◆ **YOUR ASSIGNMENT**: Only the lines of the data below from the one with "Click the Facebook text link in navigation" through the one with "1108x816 pixels." are wanted. Repeat them exactly.

◆ **THE DATA**:
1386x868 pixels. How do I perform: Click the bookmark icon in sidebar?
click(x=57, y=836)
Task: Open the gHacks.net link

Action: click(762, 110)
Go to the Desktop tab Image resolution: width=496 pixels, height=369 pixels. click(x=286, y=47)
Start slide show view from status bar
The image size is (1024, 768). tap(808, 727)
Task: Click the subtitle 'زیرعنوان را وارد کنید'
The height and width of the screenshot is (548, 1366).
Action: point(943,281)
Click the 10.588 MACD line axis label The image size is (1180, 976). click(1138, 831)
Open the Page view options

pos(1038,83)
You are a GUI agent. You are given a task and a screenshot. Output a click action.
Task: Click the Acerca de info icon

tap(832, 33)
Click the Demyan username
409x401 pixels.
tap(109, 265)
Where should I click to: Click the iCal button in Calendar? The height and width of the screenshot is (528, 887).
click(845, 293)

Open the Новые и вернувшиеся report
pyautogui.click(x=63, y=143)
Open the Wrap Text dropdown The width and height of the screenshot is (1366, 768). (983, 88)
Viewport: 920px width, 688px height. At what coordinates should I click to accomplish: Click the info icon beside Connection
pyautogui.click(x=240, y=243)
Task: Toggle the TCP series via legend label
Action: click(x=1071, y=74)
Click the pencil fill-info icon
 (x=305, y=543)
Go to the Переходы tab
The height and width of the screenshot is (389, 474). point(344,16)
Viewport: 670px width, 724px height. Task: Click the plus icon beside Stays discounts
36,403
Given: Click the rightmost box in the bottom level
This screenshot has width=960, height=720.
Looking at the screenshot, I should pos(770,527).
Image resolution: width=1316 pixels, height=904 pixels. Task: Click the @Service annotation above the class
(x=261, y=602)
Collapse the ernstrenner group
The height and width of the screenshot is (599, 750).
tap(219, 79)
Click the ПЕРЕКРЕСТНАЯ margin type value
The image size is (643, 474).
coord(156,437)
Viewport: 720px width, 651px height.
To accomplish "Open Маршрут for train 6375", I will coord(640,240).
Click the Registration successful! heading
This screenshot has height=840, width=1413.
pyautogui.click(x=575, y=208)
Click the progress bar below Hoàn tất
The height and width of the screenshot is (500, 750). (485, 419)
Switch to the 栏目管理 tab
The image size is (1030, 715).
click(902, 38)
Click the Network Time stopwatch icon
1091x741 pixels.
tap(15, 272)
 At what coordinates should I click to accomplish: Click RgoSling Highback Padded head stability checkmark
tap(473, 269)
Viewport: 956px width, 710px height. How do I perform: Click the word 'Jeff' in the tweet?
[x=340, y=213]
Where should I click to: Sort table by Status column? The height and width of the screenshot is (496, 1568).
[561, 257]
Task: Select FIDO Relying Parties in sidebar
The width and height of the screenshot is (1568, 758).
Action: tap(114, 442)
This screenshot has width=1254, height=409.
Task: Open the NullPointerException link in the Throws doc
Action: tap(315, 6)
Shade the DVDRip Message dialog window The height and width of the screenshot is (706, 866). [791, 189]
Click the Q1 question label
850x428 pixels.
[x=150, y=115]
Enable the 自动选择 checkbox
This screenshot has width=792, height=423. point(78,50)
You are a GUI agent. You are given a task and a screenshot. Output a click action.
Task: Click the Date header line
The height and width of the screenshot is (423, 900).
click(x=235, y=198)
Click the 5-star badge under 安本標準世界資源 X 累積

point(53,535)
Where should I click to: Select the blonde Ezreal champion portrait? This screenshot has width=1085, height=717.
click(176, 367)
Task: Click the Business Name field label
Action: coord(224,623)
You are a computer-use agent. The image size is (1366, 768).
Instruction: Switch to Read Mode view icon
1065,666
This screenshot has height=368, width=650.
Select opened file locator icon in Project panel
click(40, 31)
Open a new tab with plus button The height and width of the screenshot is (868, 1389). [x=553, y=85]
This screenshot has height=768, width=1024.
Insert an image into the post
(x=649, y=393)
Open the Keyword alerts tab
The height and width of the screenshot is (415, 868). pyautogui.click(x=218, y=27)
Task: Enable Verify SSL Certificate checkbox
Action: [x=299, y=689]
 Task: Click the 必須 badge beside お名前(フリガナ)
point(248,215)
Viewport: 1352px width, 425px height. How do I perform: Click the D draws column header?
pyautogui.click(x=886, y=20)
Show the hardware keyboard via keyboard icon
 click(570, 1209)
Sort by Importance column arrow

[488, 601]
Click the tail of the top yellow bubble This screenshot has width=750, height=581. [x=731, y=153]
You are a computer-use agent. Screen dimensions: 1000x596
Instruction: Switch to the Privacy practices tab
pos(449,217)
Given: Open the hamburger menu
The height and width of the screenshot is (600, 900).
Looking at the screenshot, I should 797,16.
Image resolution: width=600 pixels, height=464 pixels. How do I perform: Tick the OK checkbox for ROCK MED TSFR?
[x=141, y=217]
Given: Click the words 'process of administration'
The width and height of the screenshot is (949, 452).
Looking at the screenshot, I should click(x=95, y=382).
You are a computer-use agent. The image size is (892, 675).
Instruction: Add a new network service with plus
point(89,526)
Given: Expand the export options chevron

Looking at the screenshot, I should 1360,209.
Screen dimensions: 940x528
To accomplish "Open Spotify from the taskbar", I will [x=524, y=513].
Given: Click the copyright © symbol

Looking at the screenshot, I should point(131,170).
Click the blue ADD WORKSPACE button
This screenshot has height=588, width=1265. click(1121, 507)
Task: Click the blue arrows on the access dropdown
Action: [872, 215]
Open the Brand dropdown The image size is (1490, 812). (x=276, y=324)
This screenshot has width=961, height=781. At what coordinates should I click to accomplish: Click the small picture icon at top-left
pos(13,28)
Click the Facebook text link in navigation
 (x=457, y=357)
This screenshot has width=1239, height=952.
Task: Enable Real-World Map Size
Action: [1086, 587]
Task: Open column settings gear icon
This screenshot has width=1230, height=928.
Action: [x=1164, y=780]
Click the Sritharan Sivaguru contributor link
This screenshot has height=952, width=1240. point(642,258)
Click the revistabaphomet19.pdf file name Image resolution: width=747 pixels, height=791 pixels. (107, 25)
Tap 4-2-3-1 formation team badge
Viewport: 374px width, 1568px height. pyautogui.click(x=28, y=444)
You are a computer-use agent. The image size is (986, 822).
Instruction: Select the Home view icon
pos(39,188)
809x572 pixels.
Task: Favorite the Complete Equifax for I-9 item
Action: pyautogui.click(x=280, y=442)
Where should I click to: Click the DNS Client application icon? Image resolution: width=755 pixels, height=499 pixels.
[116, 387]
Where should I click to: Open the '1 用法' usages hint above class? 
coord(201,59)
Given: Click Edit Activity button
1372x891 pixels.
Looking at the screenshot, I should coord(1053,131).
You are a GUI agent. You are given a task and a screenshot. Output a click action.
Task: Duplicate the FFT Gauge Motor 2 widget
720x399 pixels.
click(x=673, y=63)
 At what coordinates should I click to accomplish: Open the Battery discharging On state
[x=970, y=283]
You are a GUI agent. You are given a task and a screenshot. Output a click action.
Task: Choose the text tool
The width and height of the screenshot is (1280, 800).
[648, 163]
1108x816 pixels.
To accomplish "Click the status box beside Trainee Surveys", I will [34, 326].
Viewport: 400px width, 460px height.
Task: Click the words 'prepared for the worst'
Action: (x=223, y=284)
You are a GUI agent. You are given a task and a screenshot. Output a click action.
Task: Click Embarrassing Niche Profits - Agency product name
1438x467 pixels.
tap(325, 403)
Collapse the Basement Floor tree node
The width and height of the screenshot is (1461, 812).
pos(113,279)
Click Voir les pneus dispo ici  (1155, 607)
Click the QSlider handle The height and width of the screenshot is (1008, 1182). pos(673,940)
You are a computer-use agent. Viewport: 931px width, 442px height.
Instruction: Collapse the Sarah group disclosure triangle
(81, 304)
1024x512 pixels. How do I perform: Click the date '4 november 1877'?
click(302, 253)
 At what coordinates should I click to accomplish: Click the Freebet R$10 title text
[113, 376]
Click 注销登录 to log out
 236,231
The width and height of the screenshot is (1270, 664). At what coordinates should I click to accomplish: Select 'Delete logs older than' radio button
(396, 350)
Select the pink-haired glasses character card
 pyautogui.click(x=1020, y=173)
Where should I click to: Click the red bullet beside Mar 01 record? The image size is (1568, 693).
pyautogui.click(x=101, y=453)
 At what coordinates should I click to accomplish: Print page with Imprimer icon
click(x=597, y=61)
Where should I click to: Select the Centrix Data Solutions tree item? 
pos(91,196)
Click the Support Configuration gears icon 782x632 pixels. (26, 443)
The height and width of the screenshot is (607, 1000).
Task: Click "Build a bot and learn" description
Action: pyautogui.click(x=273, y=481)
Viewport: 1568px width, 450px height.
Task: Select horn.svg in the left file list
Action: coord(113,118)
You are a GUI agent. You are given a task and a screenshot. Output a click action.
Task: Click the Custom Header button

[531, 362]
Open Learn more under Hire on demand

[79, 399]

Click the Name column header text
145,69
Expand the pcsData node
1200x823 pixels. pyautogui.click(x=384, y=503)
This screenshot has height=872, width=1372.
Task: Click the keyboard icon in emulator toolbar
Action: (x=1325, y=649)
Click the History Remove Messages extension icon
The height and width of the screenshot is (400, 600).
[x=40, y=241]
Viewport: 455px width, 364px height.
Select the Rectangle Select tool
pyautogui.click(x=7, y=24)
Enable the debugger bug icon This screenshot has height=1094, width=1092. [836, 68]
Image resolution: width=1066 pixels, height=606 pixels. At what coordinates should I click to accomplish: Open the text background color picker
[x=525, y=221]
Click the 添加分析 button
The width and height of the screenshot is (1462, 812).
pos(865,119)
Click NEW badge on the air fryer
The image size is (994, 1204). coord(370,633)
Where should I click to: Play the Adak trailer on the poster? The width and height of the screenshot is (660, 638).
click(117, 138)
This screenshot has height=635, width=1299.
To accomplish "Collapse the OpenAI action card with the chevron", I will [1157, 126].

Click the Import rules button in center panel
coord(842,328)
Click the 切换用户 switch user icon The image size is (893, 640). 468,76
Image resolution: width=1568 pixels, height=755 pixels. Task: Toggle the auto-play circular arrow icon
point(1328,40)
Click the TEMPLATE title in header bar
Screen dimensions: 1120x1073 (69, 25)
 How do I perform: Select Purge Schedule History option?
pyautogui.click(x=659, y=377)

◆ **ANSWER SECTION**:
Click the Facebook text link in navigation
 (x=457, y=357)
This screenshot has width=1239, height=952.
Task: Enable Real-World Map Size
Action: [1086, 587]
Task: Open column settings gear icon
This screenshot has width=1230, height=928.
Action: [x=1164, y=780]
Click the Sritharan Sivaguru contributor link
This screenshot has height=952, width=1240. point(642,258)
Click the revistabaphomet19.pdf file name Image resolution: width=747 pixels, height=791 pixels. (107, 25)
Tap 4-2-3-1 formation team badge
Viewport: 374px width, 1568px height. pyautogui.click(x=28, y=444)
You are a computer-use agent. The image size is (986, 822).
Instruction: Select the Home view icon
pos(39,188)
809x572 pixels.
Task: Favorite the Complete Equifax for I-9 item
Action: pyautogui.click(x=280, y=442)
Where should I click to: Click the DNS Client application icon? Image resolution: width=755 pixels, height=499 pixels.
[116, 387]
Where should I click to: Open the '1 用法' usages hint above class? 
coord(201,59)
Given: Click Edit Activity button
1372x891 pixels.
Looking at the screenshot, I should coord(1053,131).
You are a GUI agent. You are given a task and a screenshot. Output a click action.
Task: Duplicate the FFT Gauge Motor 2 widget
720x399 pixels.
click(x=673, y=63)
 At what coordinates should I click to accomplish: Open the Battery discharging On state
[x=970, y=283]
You are a GUI agent. You are given a task and a screenshot. Output a click action.
Task: Choose the text tool
The width and height of the screenshot is (1280, 800).
[648, 163]
1108x816 pixels.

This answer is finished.